Regarding the dubia, Berger voiced his support, explaining that Amoris Laetitia wants to get rid of everything that is against the the spirit of the times. “Now there is a wish to abolish central core elements of the Church’s moral teaching – which are irritating for the Zeitgeist – and Amoris Laetitia is a welcome ground for that. The intention [of those who hold this view] is that the Church’s teaching should be changed. That some Cardinals fight against this by signing the dubia is not just their right but their duty. Their office urges them to fight for the integrity of the Church’s teaching on faith and morals until their blood is spilled.”
“And I am happy about it. The Church was not founded by Christ as a wellness center,” he added. “I prefer a Church that scolds me than a Church which mendaciously says yes to me and teaches me the Zeitgeist while making itself laughable and superfluous.”
These words gain particular importance coming from Berger, who has strongly criticized the Church and clergy with statements such as “20 to 40 percent of Catholic clergy are homosexual” and with publications such as his book, Der heilige Schein (The Holy Sham: A Gay Theologian in the Catholic Church). He remains active in the homosexual scene, working as editor-in-chief of gaystream.eu while also writing politically and socio-political minded articles in The Huffington Post and the German disputation newspaper Junge Freiheit.
“I want a Church that speaks plainly. At the same time, I uphold the Catholic motto fortiter in re, suaviter in modo [stronger in matter, sweeter in manner]. As opposed to Islam, the Catholic Church refuses homosexuality, but she would never demand the death penalty for homosexuals."
“In recent years, I have experienced very respectful dealings with me as a homosexual by Church prelates. The Church also respects the forum internum and does not ask about things that belong in the Confessional. Therefore, I can respect her call for abstinence, which could also target married people, etc. Though when holding the mirror up to me, I do not always give a good image, I defend the doctrine unmistakably that there cannot be sacramental homosexual marriage (that would be a simulatio sacramenti).”

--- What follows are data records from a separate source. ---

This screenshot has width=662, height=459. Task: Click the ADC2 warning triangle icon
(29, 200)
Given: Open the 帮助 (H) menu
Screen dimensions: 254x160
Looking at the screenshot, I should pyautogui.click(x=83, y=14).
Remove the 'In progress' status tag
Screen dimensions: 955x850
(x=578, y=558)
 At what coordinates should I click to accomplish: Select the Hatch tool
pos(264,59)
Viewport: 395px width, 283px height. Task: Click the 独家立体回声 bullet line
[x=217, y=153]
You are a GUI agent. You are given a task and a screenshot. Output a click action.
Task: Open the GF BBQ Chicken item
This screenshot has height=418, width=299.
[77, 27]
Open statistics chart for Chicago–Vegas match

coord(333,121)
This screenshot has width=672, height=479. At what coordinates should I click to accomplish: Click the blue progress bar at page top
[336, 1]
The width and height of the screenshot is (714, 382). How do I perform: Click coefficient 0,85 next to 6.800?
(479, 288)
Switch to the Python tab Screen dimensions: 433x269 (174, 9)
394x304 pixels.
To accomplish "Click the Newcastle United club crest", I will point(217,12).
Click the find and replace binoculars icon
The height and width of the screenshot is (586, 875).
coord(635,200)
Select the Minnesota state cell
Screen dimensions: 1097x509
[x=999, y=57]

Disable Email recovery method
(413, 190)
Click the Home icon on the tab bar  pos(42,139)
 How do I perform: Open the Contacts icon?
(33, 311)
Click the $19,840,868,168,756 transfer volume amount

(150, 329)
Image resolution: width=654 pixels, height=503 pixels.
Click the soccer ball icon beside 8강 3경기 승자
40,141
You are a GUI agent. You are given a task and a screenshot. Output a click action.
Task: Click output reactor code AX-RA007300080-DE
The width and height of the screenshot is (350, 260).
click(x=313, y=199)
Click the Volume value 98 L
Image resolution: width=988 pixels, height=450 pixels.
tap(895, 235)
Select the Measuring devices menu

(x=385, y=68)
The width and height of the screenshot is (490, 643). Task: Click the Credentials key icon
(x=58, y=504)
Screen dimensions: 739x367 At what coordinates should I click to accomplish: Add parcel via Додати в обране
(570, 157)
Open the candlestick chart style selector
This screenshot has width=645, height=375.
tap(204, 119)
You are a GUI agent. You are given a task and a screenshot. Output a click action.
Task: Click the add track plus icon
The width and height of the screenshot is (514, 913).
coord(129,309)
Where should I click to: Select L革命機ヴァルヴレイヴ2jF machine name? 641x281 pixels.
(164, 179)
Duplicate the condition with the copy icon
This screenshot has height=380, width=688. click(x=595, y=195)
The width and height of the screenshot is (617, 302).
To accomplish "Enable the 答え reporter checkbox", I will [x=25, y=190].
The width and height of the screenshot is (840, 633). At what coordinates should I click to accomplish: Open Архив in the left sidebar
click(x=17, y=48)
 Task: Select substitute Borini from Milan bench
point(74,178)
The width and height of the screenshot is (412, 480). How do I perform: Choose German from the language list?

Instead, he called for dialogue when possible. “I see many points where homosexuals and pro-lifers could work together — and they already do here in Berlin and in the USA, for example regarding PID [pre-implantation diagnostics].”
Berger also made headlines in 2012, saying Pope Emeritus Benedict XVI was gay. On August 26 of this year, he apologized publicly to Benedict XVI on his website. “I realized what kind of awful game I had taken part in and I was ashamed. And then I apologized,” Berger said to LifeSiteNews. “He has defended the Church’s teaching in a highly intelligent and uncompromising way. That why I learned to hate the media and everything bad that has been said about [Pope Benedict] – no matter if true or not.”
Berger concluded with his support of the dubia. “I hope that Pope Francis does not gamble with the unity of the Church, only to appease a few liberal Catholics. Those are Catholics who use the Eucharist – the most sacred thing in the militant Church – in their fight for recognition of divorce as a means to an end.”